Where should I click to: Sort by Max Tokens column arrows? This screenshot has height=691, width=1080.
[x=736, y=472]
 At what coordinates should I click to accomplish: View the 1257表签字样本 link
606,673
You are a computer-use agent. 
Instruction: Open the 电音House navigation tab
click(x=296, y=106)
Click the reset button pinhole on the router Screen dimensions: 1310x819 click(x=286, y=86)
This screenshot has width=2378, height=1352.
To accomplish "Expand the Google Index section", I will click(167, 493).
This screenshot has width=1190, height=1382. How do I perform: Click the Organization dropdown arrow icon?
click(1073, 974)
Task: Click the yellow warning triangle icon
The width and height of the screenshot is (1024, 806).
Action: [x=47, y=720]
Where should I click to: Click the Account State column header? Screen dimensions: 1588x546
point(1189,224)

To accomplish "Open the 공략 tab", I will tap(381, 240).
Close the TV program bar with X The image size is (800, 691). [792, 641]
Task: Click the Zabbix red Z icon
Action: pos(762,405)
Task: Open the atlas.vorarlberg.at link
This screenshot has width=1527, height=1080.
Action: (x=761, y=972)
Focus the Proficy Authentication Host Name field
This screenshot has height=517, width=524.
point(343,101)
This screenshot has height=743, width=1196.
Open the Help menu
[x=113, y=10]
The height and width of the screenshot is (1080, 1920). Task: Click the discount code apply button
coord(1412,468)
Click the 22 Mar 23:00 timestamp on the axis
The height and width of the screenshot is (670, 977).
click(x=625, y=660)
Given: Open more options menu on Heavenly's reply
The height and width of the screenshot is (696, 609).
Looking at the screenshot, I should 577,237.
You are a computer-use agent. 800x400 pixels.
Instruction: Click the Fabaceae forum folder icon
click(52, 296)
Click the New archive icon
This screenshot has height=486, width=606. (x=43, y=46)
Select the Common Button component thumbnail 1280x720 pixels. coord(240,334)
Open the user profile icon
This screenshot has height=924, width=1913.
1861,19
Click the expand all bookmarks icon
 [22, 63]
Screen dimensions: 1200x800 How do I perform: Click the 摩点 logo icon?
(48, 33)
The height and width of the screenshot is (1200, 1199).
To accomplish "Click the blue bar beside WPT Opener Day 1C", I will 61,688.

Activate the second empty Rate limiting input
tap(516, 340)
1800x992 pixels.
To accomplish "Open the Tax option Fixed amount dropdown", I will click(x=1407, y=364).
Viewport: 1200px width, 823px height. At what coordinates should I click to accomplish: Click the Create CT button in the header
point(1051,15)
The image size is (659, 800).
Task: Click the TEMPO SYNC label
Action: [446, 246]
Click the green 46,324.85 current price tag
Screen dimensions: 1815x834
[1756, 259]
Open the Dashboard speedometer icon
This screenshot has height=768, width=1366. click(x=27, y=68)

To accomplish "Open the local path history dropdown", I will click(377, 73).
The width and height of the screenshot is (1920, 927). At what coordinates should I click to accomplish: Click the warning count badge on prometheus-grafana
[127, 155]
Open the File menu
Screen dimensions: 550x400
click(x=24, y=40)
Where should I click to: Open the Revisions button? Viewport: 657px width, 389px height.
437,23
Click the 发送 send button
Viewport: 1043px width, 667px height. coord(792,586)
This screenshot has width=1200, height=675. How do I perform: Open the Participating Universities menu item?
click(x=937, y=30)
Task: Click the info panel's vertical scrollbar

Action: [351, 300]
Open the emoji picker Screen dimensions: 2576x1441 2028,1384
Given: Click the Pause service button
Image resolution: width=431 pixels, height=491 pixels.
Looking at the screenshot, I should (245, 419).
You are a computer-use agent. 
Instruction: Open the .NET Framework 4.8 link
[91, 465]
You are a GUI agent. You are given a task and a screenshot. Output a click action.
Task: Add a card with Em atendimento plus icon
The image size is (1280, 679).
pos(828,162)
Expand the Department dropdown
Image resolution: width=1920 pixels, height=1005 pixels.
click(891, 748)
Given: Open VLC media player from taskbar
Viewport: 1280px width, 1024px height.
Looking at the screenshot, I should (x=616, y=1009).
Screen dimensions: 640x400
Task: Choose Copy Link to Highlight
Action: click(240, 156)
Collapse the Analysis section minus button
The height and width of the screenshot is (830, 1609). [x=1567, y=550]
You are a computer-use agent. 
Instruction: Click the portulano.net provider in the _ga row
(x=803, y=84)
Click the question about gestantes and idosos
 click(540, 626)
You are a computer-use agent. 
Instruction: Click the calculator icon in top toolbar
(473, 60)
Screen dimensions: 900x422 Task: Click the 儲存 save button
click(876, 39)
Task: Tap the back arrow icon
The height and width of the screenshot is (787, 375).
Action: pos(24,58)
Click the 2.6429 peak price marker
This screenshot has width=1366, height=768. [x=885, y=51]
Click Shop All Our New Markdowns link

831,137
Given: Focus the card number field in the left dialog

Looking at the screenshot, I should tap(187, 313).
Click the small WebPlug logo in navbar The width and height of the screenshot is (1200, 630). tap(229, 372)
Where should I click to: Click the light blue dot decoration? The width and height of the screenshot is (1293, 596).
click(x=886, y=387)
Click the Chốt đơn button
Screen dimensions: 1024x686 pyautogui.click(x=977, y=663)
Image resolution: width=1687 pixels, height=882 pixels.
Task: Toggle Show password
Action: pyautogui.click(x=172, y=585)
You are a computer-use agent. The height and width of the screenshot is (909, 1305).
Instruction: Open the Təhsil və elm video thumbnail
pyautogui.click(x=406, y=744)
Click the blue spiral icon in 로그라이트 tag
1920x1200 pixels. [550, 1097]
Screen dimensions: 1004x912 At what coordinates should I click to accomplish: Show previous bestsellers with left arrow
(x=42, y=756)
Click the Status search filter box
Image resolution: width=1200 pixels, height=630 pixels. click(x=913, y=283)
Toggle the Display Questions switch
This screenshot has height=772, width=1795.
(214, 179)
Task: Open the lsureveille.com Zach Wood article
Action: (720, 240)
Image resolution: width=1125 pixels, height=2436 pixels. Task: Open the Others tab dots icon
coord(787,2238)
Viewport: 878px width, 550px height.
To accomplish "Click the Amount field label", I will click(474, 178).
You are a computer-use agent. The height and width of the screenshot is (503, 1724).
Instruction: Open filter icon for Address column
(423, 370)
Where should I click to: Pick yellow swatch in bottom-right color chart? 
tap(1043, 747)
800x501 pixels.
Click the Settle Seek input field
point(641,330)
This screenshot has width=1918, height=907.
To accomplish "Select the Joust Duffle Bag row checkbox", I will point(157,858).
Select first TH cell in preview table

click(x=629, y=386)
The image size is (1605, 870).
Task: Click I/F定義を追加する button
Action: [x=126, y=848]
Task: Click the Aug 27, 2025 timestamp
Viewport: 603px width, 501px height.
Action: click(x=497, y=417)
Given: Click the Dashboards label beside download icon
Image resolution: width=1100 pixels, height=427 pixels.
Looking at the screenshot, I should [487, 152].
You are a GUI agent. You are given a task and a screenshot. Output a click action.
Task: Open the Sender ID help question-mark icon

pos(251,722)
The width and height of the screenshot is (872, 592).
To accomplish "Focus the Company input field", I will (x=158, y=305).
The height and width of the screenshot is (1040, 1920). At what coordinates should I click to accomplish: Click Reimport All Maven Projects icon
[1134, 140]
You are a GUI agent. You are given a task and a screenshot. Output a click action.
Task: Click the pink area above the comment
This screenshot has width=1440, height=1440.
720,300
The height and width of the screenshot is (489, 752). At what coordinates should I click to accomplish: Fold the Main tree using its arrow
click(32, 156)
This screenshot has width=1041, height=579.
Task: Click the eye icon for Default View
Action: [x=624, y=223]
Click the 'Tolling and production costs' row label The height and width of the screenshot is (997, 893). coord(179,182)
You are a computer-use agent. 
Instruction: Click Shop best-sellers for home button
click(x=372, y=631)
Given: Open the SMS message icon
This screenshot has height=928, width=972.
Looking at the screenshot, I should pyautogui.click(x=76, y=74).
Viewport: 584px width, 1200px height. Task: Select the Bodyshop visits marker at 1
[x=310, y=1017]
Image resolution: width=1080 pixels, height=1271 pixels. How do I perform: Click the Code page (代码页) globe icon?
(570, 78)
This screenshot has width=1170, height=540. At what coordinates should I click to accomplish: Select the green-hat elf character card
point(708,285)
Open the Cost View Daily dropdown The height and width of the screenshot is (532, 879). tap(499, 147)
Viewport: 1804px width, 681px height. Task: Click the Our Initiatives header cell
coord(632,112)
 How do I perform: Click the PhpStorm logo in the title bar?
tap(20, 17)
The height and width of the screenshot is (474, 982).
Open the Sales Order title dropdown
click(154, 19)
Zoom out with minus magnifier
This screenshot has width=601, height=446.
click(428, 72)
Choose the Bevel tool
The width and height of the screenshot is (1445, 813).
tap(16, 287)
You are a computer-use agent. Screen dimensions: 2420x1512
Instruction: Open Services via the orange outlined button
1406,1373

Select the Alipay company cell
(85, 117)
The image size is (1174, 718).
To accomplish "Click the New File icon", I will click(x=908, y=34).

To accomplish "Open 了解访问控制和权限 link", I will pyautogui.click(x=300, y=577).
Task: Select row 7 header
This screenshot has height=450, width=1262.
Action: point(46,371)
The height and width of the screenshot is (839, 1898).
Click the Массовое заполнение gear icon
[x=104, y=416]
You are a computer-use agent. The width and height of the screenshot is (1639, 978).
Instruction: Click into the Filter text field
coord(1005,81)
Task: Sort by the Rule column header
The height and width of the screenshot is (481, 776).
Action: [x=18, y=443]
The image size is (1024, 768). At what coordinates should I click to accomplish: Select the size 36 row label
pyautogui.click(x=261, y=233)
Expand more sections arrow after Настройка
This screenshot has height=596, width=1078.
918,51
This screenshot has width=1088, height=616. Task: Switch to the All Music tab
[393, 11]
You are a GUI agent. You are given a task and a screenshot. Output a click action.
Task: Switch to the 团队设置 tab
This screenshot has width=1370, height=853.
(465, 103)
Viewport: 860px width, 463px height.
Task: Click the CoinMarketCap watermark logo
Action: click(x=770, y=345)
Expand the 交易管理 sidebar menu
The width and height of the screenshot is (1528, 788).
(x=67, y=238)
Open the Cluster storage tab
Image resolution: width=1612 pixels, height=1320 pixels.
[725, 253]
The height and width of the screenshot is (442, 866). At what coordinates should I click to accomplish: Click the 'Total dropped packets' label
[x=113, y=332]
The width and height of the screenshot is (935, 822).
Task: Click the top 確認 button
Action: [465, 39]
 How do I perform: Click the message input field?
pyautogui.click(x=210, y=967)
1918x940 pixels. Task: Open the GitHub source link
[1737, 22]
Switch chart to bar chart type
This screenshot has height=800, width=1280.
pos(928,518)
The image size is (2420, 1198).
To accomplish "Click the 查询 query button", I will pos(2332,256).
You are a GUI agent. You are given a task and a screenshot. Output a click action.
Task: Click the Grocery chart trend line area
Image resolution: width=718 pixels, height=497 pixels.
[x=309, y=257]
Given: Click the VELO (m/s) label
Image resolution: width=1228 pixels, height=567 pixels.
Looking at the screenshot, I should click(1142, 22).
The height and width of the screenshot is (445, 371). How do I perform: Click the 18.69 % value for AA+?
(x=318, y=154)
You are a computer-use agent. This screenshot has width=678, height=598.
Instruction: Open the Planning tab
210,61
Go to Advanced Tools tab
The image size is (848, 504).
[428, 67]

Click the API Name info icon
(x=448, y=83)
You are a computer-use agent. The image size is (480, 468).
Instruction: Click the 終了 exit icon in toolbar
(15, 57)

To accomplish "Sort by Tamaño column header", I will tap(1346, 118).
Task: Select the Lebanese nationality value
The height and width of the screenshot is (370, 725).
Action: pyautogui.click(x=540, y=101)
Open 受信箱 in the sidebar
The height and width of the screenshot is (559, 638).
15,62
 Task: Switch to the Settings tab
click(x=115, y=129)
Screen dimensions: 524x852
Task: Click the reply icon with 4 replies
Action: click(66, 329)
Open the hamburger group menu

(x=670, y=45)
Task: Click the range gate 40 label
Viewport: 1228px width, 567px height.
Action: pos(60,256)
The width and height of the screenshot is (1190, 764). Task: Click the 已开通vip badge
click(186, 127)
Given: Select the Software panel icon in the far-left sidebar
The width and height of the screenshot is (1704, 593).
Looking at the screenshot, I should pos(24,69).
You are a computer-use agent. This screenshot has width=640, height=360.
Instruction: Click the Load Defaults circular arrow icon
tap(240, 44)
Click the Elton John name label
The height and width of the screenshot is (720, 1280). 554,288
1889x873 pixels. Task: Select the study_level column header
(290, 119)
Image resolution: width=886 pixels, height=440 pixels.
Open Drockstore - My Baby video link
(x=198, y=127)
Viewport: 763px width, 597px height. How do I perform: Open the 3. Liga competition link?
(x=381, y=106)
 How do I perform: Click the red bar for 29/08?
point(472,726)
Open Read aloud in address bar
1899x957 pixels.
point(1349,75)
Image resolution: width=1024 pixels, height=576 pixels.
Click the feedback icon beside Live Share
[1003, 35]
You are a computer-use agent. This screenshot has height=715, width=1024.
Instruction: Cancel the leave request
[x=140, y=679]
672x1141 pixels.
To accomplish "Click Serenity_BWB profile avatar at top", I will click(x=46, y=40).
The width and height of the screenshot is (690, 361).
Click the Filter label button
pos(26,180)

# # # # # # #

TASK PROMPT: Start at the line containing "672x1141 pixels.". Repeat it and each line after it, word for word, to the end of the records.

ANSWER SECTION:
672x1141 pixels.
To accomplish "Click Serenity_BWB profile avatar at top", I will click(x=46, y=40).
The width and height of the screenshot is (690, 361).
Click the Filter label button
pos(26,180)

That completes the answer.